La fotografía permitía captar con total fidelidad las luces efímeras de los paisajes y el quehacer cotidiano de la gente. Pero la pintura de los impresionistas explotaba las cualidades del medio, como el color, que la fotografía de la época no podía igualar.
Al ofrecer diversas versiones de un mismo estímulo con apariencias distintas, la fotografía animó a los impresionistas a investigar sobre fenómenos perceptivos relacionados con el color, antes que a hacer estudios descriptivos de la realidad. Para los impresionistas la experiencia personal, y cómo se sentían sobre ella, era más importante que la propia realidad. (Pueden verse las series de Monet sobre la catedral de Ruán, o las de Pissarro sobre el bulevar de Montmartre).
La fotografía estimuló a los impresionistas para elaborar audaces composiciones, como figuras en contrapicado, o escenas incompletas que ayudaban a crear el efecto de inmersión del espectador en la escena, dando la sensación de que el cuadro se extendía más allá de los límites del marco, dentro de la vida misma del espectador. Este recorte del encuadre dejando abierto e incompleto el primer plano se denomina «desbordamiento del primer plano», y era un recurso muy utilizado por Degas.
Otro recurso compositivo de inspiración fotográfica era el desplazamiento del punto de interés del cuadro a alguno de los lados, en composiciones asimétricas que en ocasiones dejaban el centro de la obra vacío. A esto se le denomina «encuadre selectivo», y lo utilizaron en alguna ocasión todos los impresionistas.

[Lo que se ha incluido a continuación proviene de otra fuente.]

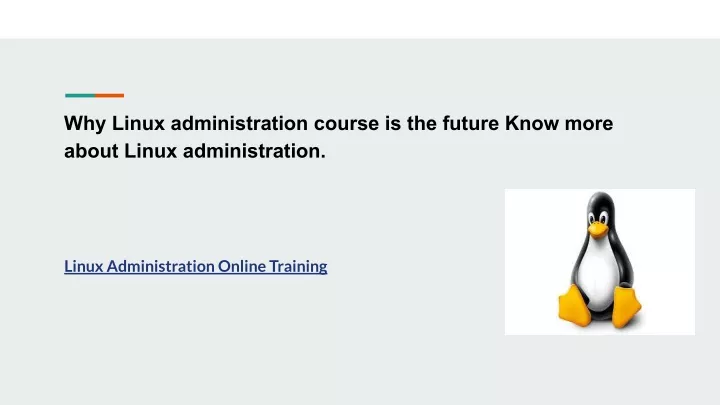
Task: Click the penguin's orange beak
Action: click(598, 229)
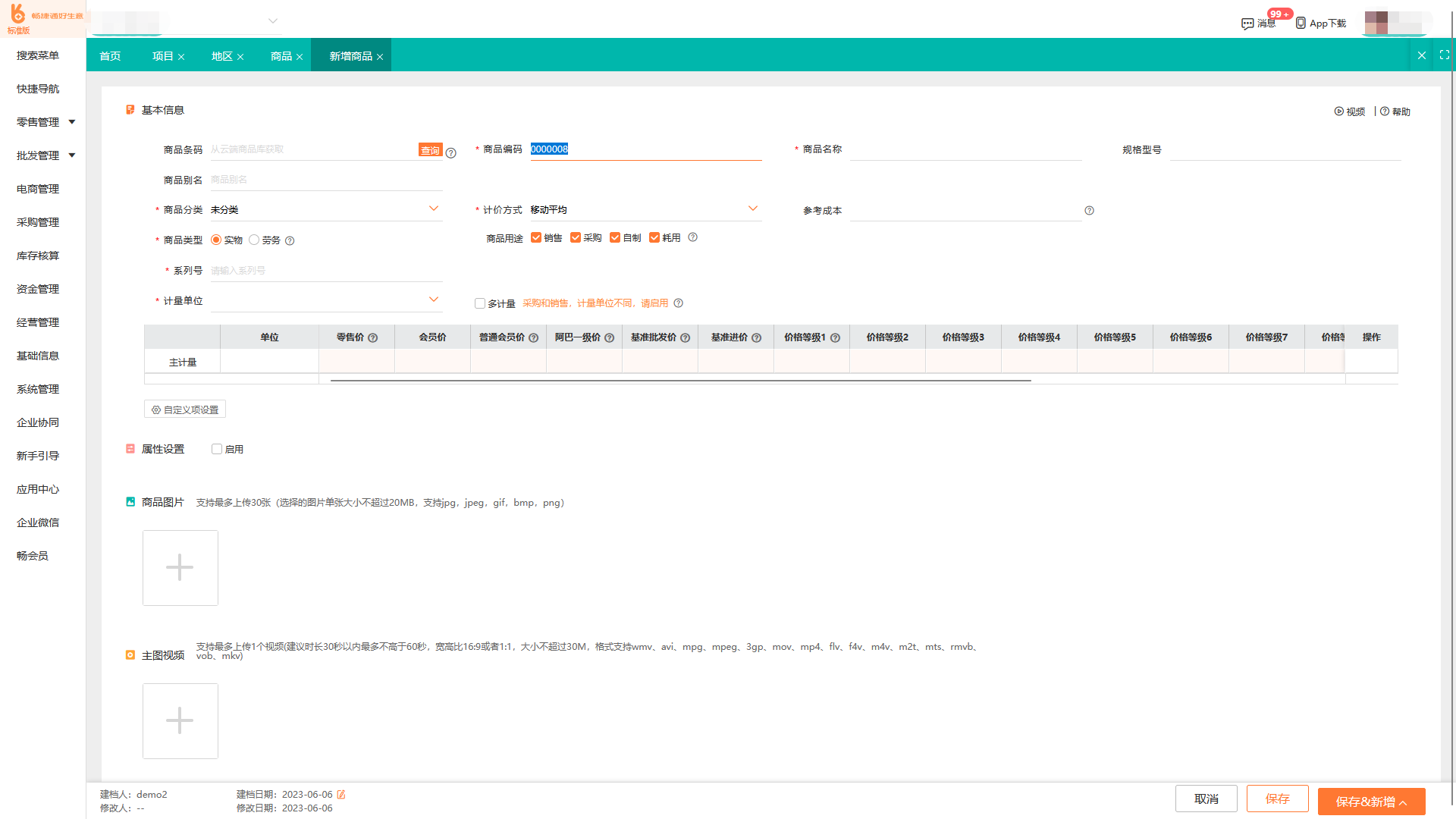The height and width of the screenshot is (819, 1456).
Task: Toggle the 销售 sales checkbox
Action: click(x=537, y=238)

En la obra de Degas que tenemos al lado aparecen algunas de las características señaladas. En primer lugar, lo primero que llama la atención es el audaz encuadre: un «contrapicado», en términos fotográficos. Raramente se había observado algo similar en pintura antes de los impresionistas.
En segundo lugar, la figura de la trapecista está confinada en una esquina del cuadro. Es un claro ejemplo de «encuadre selectivo»: el autor imprime asimetría deliberadamente a la obra para aumentar su carga expresiva.